> **What to work on**
Please reproduce the rows below word for word, starting with the line that contains "Where should I click to: Sort" and going on through the line that contains "pyautogui.click(x=268, y=388)", with both of those lines included.

> **Records for processing**

## Start

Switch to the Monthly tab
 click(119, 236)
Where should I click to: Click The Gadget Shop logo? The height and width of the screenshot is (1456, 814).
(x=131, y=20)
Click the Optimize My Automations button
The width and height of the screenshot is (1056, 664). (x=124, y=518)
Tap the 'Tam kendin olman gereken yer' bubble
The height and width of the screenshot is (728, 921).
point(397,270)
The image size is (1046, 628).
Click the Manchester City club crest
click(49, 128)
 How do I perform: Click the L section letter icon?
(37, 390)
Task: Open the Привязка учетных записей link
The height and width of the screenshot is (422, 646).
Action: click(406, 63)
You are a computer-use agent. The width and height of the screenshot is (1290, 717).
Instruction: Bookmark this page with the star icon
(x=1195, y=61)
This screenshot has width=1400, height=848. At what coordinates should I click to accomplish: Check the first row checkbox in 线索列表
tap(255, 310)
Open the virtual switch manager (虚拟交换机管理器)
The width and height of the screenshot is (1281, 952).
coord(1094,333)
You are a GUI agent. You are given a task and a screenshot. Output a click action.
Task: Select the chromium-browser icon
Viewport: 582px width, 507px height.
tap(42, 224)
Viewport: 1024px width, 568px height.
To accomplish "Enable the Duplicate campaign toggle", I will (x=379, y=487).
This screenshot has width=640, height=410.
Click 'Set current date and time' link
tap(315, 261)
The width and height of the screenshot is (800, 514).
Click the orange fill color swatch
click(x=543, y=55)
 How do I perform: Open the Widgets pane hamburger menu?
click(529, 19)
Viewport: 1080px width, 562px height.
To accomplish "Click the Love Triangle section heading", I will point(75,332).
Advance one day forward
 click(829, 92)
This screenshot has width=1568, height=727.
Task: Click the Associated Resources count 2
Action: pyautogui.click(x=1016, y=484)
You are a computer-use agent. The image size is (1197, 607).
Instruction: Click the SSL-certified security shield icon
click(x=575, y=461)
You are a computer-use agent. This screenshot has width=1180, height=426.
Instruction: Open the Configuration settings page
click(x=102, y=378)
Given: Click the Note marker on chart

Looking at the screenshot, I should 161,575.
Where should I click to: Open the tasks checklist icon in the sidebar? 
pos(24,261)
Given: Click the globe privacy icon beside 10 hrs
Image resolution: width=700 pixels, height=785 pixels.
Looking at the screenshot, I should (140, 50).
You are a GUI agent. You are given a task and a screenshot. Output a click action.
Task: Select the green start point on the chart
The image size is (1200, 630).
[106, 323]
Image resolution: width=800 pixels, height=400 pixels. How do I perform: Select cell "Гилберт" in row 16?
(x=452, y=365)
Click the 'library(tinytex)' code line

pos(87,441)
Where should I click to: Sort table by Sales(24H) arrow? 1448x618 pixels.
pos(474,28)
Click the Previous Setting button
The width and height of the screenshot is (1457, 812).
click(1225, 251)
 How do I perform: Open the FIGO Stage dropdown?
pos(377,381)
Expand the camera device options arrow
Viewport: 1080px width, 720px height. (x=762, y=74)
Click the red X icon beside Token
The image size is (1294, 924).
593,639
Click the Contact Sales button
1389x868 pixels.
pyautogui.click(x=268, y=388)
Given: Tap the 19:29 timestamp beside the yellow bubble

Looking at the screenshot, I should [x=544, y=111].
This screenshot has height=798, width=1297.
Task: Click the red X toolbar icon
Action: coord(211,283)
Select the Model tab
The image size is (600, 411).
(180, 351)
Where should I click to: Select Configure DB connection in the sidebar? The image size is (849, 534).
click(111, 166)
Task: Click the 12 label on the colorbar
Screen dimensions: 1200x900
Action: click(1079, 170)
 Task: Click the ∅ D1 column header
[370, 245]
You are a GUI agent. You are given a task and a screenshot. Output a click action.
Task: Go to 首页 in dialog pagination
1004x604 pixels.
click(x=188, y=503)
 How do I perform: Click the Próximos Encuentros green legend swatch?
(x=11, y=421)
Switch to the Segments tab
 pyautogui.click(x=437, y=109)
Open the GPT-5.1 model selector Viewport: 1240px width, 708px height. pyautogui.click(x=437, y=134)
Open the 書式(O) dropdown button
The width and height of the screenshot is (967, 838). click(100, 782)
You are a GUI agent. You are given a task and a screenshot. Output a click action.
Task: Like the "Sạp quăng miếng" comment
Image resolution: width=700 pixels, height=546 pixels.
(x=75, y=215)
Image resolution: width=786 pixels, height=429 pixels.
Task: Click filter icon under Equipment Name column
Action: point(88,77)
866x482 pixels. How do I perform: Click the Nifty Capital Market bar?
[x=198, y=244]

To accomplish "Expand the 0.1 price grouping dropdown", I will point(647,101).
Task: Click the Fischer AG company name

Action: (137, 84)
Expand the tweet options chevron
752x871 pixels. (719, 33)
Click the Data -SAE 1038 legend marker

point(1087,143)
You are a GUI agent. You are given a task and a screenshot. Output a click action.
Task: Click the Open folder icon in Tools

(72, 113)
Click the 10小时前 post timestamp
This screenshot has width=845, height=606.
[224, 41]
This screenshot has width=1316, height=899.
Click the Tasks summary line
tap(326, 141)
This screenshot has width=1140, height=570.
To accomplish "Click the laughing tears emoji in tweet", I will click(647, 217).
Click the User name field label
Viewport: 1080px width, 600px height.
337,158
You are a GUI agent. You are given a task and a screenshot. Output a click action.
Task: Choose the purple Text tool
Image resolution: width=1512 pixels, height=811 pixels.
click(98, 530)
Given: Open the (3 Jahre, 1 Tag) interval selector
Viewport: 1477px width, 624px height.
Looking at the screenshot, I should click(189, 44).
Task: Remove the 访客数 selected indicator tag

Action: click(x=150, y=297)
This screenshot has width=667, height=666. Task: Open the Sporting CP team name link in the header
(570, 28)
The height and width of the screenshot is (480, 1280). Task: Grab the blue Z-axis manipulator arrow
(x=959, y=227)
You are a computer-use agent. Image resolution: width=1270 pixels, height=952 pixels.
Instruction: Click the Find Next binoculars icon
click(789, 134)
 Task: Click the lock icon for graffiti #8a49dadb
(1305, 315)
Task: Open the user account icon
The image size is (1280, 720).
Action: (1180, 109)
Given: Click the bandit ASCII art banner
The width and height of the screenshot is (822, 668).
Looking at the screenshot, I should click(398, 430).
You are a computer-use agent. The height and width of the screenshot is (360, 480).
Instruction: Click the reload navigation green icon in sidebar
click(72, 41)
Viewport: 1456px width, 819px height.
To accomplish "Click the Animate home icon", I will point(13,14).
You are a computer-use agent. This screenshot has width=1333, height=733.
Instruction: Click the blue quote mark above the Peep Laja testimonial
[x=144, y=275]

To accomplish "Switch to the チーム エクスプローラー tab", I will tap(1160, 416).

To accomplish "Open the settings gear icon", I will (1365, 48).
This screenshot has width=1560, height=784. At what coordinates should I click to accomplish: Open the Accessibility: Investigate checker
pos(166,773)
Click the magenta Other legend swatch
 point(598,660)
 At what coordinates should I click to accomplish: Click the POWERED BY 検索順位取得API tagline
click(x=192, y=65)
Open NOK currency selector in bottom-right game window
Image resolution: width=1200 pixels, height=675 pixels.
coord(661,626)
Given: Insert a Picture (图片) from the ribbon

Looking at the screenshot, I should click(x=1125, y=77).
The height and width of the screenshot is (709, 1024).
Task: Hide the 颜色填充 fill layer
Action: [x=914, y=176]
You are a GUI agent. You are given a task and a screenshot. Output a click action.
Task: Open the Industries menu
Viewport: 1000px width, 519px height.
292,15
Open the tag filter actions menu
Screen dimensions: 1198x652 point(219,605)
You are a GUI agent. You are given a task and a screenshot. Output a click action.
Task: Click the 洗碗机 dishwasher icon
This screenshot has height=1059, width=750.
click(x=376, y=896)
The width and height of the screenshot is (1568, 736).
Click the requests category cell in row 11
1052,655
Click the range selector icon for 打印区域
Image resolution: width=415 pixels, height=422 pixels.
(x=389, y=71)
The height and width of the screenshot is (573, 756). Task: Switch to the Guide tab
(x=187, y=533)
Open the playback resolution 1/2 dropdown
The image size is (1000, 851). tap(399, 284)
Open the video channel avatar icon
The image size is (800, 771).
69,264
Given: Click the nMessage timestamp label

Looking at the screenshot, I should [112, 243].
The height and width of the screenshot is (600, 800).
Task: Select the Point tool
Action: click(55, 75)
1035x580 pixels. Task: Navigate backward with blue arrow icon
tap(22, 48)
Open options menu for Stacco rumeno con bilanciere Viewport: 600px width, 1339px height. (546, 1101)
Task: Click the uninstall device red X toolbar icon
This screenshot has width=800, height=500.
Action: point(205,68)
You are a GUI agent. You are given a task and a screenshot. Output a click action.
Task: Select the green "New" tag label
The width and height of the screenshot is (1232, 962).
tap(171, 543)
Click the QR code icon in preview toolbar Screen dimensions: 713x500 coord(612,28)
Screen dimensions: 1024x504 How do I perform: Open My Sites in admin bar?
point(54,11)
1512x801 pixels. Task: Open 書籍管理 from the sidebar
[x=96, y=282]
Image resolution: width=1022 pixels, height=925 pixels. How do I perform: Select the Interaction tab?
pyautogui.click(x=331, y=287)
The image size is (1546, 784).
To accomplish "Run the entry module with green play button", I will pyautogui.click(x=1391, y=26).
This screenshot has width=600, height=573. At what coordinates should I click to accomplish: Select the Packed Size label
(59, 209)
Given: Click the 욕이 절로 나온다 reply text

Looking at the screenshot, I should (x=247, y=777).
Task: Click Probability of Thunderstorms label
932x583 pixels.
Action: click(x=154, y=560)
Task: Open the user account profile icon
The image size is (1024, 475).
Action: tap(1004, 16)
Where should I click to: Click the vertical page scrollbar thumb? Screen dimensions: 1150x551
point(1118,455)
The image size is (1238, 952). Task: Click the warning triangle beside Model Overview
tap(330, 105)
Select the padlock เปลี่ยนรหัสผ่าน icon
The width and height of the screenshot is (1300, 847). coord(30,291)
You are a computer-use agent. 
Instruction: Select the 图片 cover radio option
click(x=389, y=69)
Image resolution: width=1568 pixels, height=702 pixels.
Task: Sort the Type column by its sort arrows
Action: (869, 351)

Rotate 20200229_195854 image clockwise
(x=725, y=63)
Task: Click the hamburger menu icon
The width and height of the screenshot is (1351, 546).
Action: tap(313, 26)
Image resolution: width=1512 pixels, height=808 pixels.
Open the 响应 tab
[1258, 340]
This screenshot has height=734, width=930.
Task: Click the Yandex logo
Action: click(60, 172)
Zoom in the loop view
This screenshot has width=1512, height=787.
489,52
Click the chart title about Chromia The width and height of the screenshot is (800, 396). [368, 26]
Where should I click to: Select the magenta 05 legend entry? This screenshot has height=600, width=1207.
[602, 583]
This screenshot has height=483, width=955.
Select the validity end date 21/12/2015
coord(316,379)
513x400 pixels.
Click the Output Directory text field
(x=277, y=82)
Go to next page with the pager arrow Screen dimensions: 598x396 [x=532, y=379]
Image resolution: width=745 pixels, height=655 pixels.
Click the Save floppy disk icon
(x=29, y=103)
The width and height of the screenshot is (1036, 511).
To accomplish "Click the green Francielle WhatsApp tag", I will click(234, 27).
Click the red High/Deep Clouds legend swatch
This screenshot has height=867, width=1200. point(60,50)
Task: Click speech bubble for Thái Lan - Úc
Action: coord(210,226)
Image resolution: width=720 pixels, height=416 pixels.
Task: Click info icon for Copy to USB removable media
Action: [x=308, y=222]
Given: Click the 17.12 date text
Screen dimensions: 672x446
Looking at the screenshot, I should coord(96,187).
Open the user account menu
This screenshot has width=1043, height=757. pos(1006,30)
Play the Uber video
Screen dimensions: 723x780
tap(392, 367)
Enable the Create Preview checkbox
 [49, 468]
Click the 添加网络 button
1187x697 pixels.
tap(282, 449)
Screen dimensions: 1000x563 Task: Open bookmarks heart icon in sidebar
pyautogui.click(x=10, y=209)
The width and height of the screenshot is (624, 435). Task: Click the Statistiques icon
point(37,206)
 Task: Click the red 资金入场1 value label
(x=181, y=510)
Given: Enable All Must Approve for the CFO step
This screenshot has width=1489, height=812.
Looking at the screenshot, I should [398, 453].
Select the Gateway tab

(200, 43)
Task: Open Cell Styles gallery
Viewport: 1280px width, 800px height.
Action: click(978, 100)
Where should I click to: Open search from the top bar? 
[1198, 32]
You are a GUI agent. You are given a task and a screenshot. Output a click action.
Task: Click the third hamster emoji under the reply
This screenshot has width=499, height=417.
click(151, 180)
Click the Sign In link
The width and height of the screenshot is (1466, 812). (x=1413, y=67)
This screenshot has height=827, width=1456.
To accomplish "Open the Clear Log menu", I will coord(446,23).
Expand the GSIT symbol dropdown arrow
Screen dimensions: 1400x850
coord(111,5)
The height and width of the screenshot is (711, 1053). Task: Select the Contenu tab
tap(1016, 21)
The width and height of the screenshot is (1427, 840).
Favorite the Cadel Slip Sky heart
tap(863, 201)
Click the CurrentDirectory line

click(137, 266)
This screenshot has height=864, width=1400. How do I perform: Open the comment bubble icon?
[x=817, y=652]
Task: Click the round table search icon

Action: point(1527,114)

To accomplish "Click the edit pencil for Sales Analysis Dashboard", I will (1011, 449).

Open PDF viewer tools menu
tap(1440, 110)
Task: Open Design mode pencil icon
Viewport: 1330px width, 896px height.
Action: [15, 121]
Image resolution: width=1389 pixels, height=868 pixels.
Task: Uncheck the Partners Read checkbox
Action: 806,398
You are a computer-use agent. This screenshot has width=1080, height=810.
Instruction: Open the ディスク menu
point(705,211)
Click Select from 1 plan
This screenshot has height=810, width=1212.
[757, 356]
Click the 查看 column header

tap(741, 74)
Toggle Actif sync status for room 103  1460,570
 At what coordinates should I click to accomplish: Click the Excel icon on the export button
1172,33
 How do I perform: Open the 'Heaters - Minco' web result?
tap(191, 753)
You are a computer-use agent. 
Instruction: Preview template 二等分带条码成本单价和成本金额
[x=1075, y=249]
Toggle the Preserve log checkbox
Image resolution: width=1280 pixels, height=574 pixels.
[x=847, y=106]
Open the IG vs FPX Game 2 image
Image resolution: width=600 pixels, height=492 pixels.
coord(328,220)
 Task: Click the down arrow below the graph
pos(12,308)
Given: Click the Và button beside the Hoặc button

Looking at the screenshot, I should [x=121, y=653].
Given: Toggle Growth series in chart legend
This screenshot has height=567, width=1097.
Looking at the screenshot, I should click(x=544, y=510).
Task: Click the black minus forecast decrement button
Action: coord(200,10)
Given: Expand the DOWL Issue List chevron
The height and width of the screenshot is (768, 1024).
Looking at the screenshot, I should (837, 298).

## End

> **Solved exercise**
Where should I click to: Sort table by Sales(24H) arrow? 1448x618 pixels.
pos(474,28)
Click the Previous Setting button
The width and height of the screenshot is (1457, 812).
click(1225, 251)
 How do I perform: Open the FIGO Stage dropdown?
pos(377,381)
Expand the camera device options arrow
Viewport: 1080px width, 720px height. (x=762, y=74)
Click the red X icon beside Token
The image size is (1294, 924).
593,639
Click the Contact Sales button
1389x868 pixels.
pyautogui.click(x=268, y=388)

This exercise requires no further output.